I soldered the appropriate wires from the Subconn cable to the same connector I had used during testing with the Dev Board, and double checked for the correct continuity with a multimeter. After plugging everything in, this is what the wiring looks like:
Now it was time to put everything together.
I used the included hardware to mount the DevKit to one of the mounting brackets on our Smart Mooring, and zip ties to mount the Rx-LIVE to the other. For long-term deployments, Id use stainless steel hose clamps to hold the Rx-LIVE to the Mounting Bracket, but for short-term testing like what I was planning for, zip ties worked fine.
Before placing the system in the water, I visually checked for the dark ‘engagement line’ between the o-rings on each end cap and the inside of the acrylic tube around their entire circumference. I also placed the system in a tub of fresh water for several minutes and inspected it afterward to make sure there were no leaks before deploying it in sea water. A freshwater leak with the electronics turned off is less likely to cause damage to the internal electronics than one in salt water with electronics on.

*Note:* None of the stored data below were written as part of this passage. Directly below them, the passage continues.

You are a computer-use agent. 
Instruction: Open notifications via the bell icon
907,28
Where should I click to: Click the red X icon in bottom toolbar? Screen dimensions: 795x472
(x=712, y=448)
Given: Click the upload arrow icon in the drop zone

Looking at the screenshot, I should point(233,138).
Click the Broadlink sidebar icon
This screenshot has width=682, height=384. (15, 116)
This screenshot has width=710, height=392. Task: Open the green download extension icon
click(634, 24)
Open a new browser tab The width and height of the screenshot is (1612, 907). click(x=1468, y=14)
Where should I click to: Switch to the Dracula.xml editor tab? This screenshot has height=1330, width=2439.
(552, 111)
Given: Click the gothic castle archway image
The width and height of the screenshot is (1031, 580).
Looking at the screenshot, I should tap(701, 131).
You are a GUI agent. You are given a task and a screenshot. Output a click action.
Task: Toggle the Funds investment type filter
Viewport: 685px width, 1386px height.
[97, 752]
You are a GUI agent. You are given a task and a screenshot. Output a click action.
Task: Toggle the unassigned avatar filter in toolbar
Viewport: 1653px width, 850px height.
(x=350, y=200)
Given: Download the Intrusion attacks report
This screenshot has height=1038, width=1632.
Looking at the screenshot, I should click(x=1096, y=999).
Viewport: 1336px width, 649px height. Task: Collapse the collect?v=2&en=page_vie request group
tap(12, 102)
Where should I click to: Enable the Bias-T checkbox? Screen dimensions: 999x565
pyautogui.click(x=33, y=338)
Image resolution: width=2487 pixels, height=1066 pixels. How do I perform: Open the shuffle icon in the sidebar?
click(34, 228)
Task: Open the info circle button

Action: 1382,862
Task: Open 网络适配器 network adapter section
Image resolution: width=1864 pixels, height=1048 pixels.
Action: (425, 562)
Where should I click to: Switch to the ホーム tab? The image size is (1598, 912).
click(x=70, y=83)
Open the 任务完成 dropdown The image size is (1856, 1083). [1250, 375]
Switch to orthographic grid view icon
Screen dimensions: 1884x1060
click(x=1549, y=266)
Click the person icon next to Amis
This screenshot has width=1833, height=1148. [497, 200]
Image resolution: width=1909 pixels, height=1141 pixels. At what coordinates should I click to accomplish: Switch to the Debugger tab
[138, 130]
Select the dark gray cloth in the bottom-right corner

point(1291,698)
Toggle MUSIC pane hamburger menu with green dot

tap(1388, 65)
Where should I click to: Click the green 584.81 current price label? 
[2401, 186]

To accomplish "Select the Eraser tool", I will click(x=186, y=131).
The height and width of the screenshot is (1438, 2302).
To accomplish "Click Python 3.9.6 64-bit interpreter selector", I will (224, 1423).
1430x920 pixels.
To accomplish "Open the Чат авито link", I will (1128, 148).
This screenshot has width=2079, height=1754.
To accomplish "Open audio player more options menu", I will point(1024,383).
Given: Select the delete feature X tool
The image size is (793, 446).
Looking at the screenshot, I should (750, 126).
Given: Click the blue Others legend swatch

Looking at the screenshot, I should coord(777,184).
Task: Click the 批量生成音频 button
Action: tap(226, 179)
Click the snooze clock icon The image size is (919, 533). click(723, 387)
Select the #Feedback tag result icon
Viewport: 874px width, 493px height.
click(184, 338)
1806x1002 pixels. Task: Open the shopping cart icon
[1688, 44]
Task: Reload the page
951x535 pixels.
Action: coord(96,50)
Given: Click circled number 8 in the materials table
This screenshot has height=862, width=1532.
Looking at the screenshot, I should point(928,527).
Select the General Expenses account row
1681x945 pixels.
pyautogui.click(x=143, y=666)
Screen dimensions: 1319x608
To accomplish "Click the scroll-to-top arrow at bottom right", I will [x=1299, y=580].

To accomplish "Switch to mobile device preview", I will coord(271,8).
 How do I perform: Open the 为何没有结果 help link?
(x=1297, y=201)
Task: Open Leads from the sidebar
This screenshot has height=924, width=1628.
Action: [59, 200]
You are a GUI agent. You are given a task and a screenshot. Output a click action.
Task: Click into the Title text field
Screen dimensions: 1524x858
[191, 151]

Everything looked good. I added a small anchor I had for a quick one-day test deployment in shallow water, and I placed the tag transmitter that Innovasea had also lent us in a mesh bag tied to the Spotter buoy to see if we could detect it through the integrated system.
I paddled out to a shallow cove in San Francisco Bay near where I live and placed the system in the water. Within about 20 minutes, Evan messaged me to say he saw some tag detections come in through the Spotter interface. The system seems to be working!!
Now we’d really love to try this system out in an area where real tagged animals are swimming by. If anyone here on the forums has access to a habitat where these types of tags are being used, we’d love to test the system out in a real-world environment!